A) Schematic of the vaccination and challenge schedule. Following the establishment of the serial challenge model, the four female Japanese macaques were vaccinated intramuscularly with 100 μg NXT-2a formulated with aluminum hydroxide adjuvant and boosted 6 weeks later. Blood and vaginal lavage samples were collected prior to vaccination and at indicated time points post-vaccination to assess vaccine responses. Estradiol administration was initiated 3-4 days following detection of menstruation and continued for 7 days prior to and 14 days following intravaginal C. albicans challenge. Blood and vaginal lavage samples were collected prior to challenge and at 4- and 14- days post-challenge. B) Plasma anti-NXT2a IgG reciprocal endpoint titers (RET) were assessed prior to vaccination (day 0) and at 2 weeks-, 4 weeks-, 6 weeks-, 8 weeks-, 10 weeks-, and 12 weeks post-vaccination. C) Vaginal lavage anti-NXT2a IgG reciprocal endpoint titers (RET) were assessed prior to vaccination (day 0) and at 8 weeks- and 12 weeks- post-vaccination. D) Plasma anti-NXT-2a IgG reciprocal endpoint titers (RET) were evaluated prior to challenge (day 0) and at 4- and 14- days post-challenge. E) Anti-NXT2a IgG reciprocal endpoint titers (RET) were evaluated in the vaginal lavage fluid prior to challenge (day 0) and at 4- and 14- days post-challenge.

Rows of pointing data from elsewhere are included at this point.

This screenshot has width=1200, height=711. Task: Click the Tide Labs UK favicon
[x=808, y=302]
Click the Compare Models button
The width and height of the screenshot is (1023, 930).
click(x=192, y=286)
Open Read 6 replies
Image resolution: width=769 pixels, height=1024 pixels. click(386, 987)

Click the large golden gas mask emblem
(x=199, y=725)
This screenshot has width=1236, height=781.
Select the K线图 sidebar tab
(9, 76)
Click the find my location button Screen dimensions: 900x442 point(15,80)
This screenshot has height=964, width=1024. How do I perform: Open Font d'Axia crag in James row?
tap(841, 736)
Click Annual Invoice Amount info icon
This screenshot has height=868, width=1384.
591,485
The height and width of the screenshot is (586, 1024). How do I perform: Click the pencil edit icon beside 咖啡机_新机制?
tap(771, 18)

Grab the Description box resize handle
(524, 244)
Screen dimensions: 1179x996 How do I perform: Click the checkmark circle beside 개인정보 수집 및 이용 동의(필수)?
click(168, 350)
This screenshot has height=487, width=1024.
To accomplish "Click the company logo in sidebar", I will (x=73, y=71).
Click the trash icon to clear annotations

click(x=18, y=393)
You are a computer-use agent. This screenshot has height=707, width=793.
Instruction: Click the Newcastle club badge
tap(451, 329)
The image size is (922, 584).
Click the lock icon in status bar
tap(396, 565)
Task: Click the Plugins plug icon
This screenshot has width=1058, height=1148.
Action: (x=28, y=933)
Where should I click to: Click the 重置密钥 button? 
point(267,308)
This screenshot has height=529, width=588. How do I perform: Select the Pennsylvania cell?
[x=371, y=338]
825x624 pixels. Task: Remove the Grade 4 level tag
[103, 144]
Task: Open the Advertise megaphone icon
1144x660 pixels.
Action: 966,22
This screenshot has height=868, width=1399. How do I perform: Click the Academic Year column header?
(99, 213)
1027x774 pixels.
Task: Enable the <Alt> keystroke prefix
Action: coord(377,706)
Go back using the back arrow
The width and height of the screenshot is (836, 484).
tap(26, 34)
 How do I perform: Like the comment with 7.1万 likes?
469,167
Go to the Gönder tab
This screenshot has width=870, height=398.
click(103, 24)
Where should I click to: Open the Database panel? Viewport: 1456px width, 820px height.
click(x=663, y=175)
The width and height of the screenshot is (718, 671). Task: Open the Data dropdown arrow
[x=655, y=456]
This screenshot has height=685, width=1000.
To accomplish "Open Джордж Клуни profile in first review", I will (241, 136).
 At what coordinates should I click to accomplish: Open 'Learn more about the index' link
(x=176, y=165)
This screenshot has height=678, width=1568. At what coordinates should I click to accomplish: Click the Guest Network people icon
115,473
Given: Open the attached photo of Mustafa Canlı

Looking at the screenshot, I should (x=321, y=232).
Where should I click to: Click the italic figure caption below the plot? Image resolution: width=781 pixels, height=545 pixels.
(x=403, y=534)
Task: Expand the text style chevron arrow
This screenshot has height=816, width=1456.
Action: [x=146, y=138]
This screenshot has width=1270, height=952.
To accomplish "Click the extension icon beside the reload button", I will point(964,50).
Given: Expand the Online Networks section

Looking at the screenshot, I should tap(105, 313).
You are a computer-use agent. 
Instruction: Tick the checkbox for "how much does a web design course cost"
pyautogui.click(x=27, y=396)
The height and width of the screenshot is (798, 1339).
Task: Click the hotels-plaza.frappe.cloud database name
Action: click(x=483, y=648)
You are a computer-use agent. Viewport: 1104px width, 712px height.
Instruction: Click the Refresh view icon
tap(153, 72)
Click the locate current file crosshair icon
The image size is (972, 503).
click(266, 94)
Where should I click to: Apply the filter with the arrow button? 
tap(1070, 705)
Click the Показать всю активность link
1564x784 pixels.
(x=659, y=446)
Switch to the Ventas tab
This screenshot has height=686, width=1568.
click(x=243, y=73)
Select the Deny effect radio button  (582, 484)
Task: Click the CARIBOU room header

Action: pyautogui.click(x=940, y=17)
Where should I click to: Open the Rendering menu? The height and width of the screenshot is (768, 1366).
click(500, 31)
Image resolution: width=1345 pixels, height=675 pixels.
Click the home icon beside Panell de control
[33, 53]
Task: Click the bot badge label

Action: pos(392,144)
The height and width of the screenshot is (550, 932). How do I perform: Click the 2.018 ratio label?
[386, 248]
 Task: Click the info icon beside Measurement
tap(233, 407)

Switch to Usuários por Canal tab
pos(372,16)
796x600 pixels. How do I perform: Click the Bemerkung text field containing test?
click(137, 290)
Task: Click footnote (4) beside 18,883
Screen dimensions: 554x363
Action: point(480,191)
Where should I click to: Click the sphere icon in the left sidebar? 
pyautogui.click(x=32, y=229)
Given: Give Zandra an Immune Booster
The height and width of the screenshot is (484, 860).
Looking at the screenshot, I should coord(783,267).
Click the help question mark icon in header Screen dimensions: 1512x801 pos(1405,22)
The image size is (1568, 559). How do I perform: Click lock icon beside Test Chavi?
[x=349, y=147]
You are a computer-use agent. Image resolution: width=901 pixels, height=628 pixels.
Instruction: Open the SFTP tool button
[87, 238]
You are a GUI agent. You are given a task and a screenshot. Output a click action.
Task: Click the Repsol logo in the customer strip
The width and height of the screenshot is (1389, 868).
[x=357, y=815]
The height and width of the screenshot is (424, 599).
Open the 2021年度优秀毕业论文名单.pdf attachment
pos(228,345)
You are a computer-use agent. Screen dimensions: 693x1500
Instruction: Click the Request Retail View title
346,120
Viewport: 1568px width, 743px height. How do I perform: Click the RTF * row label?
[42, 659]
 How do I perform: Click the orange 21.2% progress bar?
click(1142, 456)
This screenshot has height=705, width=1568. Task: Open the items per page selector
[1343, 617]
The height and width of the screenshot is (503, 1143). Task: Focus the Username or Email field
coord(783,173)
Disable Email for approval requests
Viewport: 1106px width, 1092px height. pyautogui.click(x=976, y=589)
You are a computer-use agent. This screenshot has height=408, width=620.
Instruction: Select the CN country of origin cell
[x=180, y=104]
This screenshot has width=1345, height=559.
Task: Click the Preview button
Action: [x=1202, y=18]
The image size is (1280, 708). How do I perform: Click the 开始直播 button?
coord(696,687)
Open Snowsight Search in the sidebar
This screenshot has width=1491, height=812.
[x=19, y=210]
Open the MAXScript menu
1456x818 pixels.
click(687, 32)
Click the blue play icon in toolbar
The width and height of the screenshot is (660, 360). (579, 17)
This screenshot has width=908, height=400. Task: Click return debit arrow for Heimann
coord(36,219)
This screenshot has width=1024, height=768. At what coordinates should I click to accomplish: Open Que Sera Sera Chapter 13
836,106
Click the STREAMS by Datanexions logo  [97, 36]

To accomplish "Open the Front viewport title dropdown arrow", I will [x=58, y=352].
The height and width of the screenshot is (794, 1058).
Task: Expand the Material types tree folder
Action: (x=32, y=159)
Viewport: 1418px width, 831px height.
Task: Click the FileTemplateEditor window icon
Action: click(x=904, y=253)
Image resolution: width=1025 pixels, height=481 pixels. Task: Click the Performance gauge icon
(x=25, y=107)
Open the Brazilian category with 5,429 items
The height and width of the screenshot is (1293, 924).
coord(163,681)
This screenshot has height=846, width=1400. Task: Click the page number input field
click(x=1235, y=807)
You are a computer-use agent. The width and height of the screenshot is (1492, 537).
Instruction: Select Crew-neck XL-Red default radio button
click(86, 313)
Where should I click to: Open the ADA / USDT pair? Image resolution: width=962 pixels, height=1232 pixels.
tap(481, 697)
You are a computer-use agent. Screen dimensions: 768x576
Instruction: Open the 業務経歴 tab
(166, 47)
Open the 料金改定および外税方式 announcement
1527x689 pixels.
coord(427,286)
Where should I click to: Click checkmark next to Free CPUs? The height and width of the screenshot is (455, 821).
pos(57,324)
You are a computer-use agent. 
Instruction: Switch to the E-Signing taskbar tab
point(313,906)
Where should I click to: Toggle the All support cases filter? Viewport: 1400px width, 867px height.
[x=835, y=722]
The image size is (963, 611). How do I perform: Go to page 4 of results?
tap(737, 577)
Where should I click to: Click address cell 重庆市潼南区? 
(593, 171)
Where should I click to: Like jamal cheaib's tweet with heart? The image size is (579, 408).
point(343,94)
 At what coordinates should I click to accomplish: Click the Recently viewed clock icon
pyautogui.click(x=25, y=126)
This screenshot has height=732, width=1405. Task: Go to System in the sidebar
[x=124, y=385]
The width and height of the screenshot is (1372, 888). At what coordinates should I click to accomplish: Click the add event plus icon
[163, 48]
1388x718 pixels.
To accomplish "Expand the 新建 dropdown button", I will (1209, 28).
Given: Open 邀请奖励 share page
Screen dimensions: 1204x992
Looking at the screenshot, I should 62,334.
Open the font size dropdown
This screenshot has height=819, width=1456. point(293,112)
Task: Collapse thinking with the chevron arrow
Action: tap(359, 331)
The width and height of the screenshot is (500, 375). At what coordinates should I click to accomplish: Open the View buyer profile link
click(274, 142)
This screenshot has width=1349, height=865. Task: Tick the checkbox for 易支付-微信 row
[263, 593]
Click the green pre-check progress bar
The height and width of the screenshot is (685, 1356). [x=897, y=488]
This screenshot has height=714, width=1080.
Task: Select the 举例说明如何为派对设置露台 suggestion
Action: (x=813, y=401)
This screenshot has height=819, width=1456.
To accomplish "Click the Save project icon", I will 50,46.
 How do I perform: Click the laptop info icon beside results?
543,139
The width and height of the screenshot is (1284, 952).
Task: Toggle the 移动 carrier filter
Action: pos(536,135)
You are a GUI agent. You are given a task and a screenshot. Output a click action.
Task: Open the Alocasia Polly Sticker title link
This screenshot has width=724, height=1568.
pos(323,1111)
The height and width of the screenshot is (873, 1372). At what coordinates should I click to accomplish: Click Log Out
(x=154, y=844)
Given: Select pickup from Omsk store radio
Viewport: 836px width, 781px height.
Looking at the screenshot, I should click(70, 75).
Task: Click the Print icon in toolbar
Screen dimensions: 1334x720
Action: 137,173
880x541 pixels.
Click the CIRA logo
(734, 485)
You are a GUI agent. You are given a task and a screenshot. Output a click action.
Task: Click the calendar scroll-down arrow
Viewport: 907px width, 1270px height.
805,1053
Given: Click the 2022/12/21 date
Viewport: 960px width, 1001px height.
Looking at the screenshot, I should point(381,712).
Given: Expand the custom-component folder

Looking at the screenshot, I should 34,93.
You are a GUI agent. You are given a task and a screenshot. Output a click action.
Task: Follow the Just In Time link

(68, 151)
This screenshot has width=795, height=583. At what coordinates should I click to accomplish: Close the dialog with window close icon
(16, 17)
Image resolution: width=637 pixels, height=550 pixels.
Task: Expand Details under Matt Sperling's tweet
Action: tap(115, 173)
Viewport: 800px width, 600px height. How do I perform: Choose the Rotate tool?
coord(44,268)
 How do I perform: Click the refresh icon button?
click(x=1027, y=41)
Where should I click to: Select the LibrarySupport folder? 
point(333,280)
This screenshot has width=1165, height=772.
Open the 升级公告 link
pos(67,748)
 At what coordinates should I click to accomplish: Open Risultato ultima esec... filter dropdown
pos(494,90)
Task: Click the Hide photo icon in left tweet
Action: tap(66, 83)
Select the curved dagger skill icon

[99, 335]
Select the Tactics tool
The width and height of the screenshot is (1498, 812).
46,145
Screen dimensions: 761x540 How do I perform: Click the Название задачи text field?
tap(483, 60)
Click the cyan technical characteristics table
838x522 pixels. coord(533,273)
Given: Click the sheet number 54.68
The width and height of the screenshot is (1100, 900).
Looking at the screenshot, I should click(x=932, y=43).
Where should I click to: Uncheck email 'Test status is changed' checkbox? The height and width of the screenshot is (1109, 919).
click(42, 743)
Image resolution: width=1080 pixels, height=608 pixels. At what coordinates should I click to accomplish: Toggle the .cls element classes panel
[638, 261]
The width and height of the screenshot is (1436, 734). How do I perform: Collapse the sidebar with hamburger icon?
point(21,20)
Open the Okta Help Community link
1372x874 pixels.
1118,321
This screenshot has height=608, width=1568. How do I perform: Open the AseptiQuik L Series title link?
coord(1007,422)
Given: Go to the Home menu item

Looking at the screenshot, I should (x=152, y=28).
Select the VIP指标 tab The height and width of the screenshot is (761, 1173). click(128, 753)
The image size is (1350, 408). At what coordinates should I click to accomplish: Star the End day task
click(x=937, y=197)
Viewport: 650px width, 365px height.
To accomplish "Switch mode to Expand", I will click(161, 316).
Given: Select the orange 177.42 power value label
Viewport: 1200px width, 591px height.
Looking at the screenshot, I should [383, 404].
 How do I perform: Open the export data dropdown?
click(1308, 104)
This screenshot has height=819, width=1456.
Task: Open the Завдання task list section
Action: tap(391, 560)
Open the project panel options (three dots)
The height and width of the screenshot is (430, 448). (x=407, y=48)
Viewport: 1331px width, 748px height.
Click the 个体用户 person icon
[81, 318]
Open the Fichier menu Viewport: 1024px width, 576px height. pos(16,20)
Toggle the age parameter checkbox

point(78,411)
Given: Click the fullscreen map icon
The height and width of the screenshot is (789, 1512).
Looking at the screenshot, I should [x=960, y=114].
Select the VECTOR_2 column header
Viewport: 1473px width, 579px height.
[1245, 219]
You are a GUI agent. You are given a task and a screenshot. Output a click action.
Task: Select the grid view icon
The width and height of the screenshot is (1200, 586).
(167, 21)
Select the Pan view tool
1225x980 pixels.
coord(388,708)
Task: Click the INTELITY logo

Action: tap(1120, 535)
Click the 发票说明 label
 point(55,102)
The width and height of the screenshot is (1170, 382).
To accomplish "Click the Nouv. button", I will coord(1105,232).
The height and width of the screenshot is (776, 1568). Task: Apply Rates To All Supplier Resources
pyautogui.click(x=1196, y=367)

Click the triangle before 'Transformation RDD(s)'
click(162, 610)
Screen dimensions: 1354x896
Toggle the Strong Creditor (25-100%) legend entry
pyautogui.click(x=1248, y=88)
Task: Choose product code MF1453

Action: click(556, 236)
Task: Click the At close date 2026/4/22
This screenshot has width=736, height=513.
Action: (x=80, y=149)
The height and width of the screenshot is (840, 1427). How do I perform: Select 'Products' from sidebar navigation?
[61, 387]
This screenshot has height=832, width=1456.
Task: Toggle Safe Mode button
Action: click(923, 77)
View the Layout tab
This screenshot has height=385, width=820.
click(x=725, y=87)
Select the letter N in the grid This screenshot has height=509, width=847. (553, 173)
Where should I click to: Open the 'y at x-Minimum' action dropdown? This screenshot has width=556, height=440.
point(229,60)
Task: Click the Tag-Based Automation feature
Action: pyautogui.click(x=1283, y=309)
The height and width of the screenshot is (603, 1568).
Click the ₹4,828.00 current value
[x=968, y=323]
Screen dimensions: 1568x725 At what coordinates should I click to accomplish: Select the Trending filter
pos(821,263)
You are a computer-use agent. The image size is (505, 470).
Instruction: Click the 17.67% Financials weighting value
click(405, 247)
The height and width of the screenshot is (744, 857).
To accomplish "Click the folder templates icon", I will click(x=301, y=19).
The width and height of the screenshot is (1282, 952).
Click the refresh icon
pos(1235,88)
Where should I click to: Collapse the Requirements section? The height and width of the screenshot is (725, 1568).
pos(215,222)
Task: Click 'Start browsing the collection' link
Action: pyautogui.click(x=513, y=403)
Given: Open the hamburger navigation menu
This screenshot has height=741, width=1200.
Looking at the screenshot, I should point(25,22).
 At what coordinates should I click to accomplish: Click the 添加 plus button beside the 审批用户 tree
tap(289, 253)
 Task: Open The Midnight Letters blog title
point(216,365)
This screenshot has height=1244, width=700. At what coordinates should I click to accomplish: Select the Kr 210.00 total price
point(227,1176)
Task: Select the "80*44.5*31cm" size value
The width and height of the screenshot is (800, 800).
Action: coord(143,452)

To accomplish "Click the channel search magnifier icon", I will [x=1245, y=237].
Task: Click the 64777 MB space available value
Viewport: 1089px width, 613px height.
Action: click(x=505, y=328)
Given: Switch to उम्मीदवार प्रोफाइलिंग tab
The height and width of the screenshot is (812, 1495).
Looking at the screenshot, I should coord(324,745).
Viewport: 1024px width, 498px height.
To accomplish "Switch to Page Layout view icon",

https://doi.org/10.1371/journal.pone.0352577.g004

Vaccination with NXT-2a significantly reduces fungal burden following intravaginal challenge with C. albicans in Japanese macaques

To evaluate the antifungal efficacy of NXT-2a vaccination, we compared vaginal fungal burdens following vaccination and challenge to the mean fungal burdens observed during the pre-vaccination challenges. We observed between a 7- to 85- fold reduction in fungal burdens in vaccinated animals (Fig 5A; 220-21 = 19- fold, 216-21 = 85-fold, 219-21 = 7-fold, 218-21 = 10-fold). When comparing day 4 fungal burden during the most recent pre-vaccination challenge to post-vaccination challenge, there was a significant reduction, from log 3.04 to log 1.81 (Fig 5B; P = 0.0055).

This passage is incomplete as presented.